I’m having lunch with my daughter. I am eating the leftovers from Monday and she is in the kitchen making herself something. She calls from the kitchen, “I don’t know how I’m going to eat this without it falling apart”. Moments later she emerges with an impressive looking falafel and hummus wrap. “I’m having a vegan lunch” she announces.
Finishing my food I take my plate out into the kitchen to find what I always find. The chopping board is strewn with the detritus from her extensive preparation. Lettuce offcuts, bits of pickled chilies, a sticky pool of hummus, dirty knives and spoons. Without thinking I start to clear it away.
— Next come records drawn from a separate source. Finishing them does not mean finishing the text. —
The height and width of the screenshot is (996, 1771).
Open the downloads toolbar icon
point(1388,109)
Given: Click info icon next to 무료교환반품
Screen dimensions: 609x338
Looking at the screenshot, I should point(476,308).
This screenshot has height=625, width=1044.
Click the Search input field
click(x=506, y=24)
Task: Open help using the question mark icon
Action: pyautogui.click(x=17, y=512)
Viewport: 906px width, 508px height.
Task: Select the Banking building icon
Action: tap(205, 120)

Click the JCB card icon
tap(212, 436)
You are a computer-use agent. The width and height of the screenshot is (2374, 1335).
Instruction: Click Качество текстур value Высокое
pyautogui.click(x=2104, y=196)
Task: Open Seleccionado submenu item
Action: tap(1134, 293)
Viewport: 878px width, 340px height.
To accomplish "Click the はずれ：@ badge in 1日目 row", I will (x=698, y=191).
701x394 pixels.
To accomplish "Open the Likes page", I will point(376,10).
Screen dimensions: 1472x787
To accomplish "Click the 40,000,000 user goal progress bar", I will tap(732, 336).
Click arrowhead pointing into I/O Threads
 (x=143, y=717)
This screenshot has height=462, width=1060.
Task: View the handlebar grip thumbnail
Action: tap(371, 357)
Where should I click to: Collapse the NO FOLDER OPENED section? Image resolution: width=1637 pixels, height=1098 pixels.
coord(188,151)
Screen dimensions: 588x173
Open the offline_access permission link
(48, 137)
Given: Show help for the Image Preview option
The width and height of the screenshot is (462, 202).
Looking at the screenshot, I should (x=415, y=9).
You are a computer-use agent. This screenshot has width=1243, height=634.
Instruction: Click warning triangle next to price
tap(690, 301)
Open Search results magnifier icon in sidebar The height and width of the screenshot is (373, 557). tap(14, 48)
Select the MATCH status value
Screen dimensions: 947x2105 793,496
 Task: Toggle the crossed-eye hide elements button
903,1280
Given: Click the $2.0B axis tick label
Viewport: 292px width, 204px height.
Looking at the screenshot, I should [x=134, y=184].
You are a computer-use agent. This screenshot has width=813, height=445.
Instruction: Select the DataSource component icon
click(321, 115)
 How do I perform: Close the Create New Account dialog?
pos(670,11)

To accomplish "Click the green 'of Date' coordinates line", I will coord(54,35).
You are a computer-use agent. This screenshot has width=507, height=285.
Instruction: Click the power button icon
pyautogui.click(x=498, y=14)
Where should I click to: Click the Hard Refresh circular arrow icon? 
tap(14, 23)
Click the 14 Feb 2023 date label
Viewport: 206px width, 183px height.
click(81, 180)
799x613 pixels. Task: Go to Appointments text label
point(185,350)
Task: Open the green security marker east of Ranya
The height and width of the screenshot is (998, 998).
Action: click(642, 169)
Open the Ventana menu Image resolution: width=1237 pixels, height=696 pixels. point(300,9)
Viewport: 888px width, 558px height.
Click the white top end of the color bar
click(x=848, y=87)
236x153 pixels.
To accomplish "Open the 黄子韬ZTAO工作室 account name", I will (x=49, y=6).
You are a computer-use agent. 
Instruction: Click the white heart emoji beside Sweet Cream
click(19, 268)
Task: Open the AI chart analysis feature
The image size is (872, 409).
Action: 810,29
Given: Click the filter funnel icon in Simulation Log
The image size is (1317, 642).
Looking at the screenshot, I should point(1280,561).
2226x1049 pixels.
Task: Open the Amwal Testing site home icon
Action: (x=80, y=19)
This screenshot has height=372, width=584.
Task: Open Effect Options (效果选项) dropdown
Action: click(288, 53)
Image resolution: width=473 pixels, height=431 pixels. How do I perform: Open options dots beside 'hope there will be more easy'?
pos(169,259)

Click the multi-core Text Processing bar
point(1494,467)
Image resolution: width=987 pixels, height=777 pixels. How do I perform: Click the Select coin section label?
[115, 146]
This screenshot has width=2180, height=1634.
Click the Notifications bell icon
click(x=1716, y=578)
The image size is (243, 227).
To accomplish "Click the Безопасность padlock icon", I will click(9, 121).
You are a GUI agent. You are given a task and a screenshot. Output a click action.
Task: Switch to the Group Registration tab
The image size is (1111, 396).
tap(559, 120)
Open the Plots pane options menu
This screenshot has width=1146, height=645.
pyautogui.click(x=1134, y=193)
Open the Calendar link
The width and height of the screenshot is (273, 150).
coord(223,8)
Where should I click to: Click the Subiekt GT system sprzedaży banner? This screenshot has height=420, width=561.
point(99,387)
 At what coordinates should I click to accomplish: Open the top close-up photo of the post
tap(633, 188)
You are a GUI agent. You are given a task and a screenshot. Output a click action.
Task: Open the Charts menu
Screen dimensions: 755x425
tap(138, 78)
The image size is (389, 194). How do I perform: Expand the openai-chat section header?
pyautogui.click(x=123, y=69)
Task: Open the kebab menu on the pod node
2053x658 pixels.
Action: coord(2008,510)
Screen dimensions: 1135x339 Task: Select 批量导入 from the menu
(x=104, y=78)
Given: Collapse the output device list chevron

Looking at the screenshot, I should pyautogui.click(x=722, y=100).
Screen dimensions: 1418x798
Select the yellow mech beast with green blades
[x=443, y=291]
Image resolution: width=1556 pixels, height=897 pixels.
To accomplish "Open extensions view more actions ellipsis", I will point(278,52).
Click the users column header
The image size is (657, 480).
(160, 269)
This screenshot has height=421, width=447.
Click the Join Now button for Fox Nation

When I’ve almost finished I call back to her, “Why am I doing your clearing up?”.
Her reply is muffled by a mouthful of wrap, “I dunno”.
“I always seem to do your clearing up. Why don’t you do it?”
“Because I’m eating,” she says.
“So, if I left it for you to do you’d do it would you?”
“Yes, of course, I would.”
I realise I have no reason to believe this isn’t true. Her mother doesn’t clear up after her and, in fact, it is a source of frequent conflict between them. It comes second only to the constant reminders to sort out the washing which sometimes ends in slamming of doors and sometimes in tears, on either or both sides. The only thing that is generally reliable is that the washing remains unsorted. As for me I mostly tidy mess where I find it. I also like washing up.
“I do this a lot for you and your brother,” I say sounding as if it’s a burden but at the same time aware that it is one I have assumed. “Why do you think that is?”
“Because you want me to get back to revising?”
“No, I don’t think that’s it”
“Because you like washing up? I don’t know. Dad, don’t read too much into it”
I snap back. “I am trained to see more into things. Perhaps I need to see a therapist. Although I’m not really in therapy at the moment”
“What about the old guy?” she asks.
“Kenneth. Do you mean Kenneth?”
“Yes”
“Well, you can’t just call him ‘the old guy’. It’s really disrespectful”
“How old is he?” She asks.
“He’s 83,” I say. “I haven’t seen him for a while. To be honest I was worried that he was beginning to get dependent.”
“Your therapist was becoming dependent on you?” she asks with incredulity I find uncomfortable.
“Yes. He seemed to want to keep our sessions going even though I had told him I wanted to stop. It was very hard. I felt like I was disappointing him. I hate disappointing people. I think I really needed to talk about it.”
“It would be tricky to talk about that with your therapist wouldn’t it?”
“Yes, it would. I don’t like upsetting people.”
Getting up from the table she joins me in the kitchen just as I am clearing down the work surfaces and putting the dirty cutlery in the sink.
Grinning she holds her plate out to me and says, “Clear that up for me will you?”